Quelle est votre relation avec la pièce de Bernard-Marie Koltès Combat de nègre et de chiens et quand avez-vous décidé de l’adapter au cinéma ?
J’allais à Nanterre aux représentations théâtrales des Amandiers, comme tout le monde à l’époque. Par ailleurs, j’avais rencontré Isaac de Bankolé et j’écrivais mon premier scénario Chocolat en pensant à lui. Je savais qu’il n’aurait pas beaucoup de mots à dire car il jouait un domestique, mais qu’il allait étinceler au milieu de cette famille blanche. Aller à Nanterre, c’était pour voir les pièces, mais aussi pour y croiser Isaac, qui était l’ami, devrais-je dire le frère puisque c’est comme cela qu’ils s’appelaient, de Bernard-Marie Koltès. On ne pouvait pas toucher à ce qui les reliait. C’était plus que de la fraternité. C’était quelque chose de très solide qui les isolait un peu. J’ai connu Koltès aux côtés d’Isaac. Je trouvais ses pièces magnifiques et beaucoup plus familières pour moi que d’autres pièces contemporaines. Combat de nègres et de chiens me parlait profondément, par rapport à mon enfance en Afrique. Quand j’ai réalisé mon premier film Chocolat, Isaac avait invité Koltès sur le tournage au Cameroun. C’est à ce moment-là que j’ai compris qu’il était malade. Après la sortie du film, ma relation avec Isaac et Koltès a perduré. Quand j’ai obtenu une bourse de la Villa Médicis pour travailler au Portugal sur un projet de film autour d’un trafiquant d’ivoire, Michel Piccoli m’a demandé d’emmener Koltès avec moi. Koltès était déjà un peu parti et s’est mis à penser que je ne travaillais pas sur un scénario, mais que je tournais Combat de nègres et de chiens. Il était malade du sida et son état de santé avait empiré. Je ne l’ai pas contredit. Son frère et sa mère sont venus pour le ramener à Paris et il est mort dix jours plus tard. Même à l’hôpital, où il était bourré de calmants, il me disait qu’il fallait vraiment que je termine le film. Je n’ai jamais dit non.

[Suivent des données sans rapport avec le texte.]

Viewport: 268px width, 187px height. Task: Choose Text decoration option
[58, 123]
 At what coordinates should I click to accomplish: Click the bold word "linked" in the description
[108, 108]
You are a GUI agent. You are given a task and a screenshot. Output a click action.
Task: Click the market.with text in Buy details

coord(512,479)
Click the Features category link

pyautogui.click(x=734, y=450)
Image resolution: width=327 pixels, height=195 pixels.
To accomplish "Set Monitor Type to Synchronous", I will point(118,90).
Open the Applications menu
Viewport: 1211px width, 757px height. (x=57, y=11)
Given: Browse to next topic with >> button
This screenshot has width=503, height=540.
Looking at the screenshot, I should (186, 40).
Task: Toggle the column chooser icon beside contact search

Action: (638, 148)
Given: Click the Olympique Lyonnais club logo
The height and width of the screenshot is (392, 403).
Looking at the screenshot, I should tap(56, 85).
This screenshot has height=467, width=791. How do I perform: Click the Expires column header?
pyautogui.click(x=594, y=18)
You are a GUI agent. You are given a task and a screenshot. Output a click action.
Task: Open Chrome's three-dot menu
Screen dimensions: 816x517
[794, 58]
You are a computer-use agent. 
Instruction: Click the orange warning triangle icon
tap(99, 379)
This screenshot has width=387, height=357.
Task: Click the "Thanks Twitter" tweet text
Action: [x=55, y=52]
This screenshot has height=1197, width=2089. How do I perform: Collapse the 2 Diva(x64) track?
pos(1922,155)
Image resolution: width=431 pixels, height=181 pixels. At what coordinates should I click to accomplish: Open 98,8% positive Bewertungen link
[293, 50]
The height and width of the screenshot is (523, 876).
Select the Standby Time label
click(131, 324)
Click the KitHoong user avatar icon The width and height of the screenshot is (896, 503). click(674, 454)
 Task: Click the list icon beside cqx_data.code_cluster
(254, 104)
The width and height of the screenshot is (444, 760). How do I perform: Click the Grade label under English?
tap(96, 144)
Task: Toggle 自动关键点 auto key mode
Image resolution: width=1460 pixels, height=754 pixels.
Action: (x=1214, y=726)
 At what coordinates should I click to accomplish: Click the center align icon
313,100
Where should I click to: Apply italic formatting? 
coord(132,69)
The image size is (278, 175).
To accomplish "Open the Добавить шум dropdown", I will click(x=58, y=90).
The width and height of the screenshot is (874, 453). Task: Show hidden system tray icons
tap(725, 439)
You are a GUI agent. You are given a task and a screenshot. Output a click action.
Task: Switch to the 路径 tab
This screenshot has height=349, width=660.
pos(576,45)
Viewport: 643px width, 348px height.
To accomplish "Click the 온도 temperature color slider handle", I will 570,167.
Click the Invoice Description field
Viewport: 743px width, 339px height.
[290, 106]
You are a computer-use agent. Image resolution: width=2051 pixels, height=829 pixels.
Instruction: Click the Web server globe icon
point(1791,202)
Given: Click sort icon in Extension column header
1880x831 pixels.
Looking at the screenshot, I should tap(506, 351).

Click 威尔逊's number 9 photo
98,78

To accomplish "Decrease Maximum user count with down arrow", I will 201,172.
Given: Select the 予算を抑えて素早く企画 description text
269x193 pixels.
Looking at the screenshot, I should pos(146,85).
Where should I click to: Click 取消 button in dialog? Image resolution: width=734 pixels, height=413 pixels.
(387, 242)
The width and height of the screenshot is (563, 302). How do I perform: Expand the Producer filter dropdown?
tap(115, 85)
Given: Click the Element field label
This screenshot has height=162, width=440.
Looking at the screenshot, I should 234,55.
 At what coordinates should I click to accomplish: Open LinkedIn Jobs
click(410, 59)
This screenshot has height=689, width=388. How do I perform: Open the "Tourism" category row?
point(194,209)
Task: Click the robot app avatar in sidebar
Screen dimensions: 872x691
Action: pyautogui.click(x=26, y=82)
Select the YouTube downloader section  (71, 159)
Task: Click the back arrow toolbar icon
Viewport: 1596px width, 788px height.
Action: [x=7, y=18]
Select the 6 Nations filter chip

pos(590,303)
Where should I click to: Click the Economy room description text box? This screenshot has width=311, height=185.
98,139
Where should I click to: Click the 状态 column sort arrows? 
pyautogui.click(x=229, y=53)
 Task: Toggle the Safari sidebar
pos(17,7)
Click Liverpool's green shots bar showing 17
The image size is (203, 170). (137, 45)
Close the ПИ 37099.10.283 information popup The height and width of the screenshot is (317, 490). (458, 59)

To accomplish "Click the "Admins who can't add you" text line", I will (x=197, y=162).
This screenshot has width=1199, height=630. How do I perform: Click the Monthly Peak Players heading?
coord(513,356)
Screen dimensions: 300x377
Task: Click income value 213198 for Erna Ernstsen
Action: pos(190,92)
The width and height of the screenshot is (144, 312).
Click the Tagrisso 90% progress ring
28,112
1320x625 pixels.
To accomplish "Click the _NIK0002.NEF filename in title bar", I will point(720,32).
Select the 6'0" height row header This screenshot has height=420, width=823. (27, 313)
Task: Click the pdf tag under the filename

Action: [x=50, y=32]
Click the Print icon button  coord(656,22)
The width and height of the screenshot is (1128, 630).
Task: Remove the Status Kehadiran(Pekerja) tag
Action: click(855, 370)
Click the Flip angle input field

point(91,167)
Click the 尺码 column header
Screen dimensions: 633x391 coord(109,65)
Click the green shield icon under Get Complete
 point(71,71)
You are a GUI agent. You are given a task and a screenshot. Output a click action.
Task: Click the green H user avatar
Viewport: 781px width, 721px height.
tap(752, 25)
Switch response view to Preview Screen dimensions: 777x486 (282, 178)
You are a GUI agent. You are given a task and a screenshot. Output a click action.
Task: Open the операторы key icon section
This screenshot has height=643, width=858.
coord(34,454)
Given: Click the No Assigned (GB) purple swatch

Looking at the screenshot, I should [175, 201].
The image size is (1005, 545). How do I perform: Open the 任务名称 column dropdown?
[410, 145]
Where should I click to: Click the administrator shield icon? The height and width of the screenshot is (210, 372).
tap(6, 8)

Pendant longtemps j’ai lutté contre l’idée de faire ce film parce que j’avais très peur. J’avais vu la mise en scène de Patrice Chéreau, avec le regret que Isaac ne joue pas le rôle de Nouofia. Petit à petit, je me suis conditionnée en me disant que je devais le faire.
Pourquoi avez-vous décidé de tourner le film en anglais ?
Ce n’était pas du tout prévu comme cela. Je voulais tourner le film en français, et adapter la pièce moi-même. Mais il s’est trouvé que les droits français de la pièce étaient bloqués par un comédien ivoirien qui voulait en tirer un film. Le temps a passé et son projet n’avançait pas. J’ai alors proposé au producteur Olivier Delbosc de tourner le film en anglais, puisque cette histoire était née d’un voyage de Koltès au Nigéria, où tout le monde parle anglais.
En quoi le film diffère-t-il de la pièce, mise à part la question de la langue ?
J’ai souhaité conserver le style oral de la pièce, c’est-à-dire cette politesse excessive entre Horn et Alboury, qui est tellement juste et que j’ai connu lorsque je vivais en Afrique. C’est une politesse haineuse et rébarbative qui marque une frontière. Ne pas cesser d’être extrêmement poli est aussi une barrière entre les êtres. En revanche, j’ai rajeuni les personnages, interprétés dans la mise en scène de Chéreau par des comédiens (Michel Piccoli, Sidiki Bakaba, Miriam Boyer et Philippe Léotard) plus âgés que dans mon film. Il me paraissait également très important de modifier et de moderniser le personnage de Léone. J’ai toujours pensé que Léone était inspirée par la mère de Koltès, une femme qui avait vécu au Maroc et possédait une pudeur excessive, une manière décalée de voir le monde. Je me disais que je ne pourrais pas montrer aujourd’hui une femme comme Léone dans la pièce. C’était impossible pour moi d’imaginer qu’elle allait soudain regarder Alboury et tomber folle amoureuse du premier homme noir qu’elle voyait. Je trouvais que ça la ridiculiserait.
La pièce de Koltès, l’histoire d’une vengeance et d’une cérémonie sacrificielle, emprunte beaucoup à la tragédie classique. Est-ce que l’idée de tragédie était très présente dans votre conception de la mise en scène du film ?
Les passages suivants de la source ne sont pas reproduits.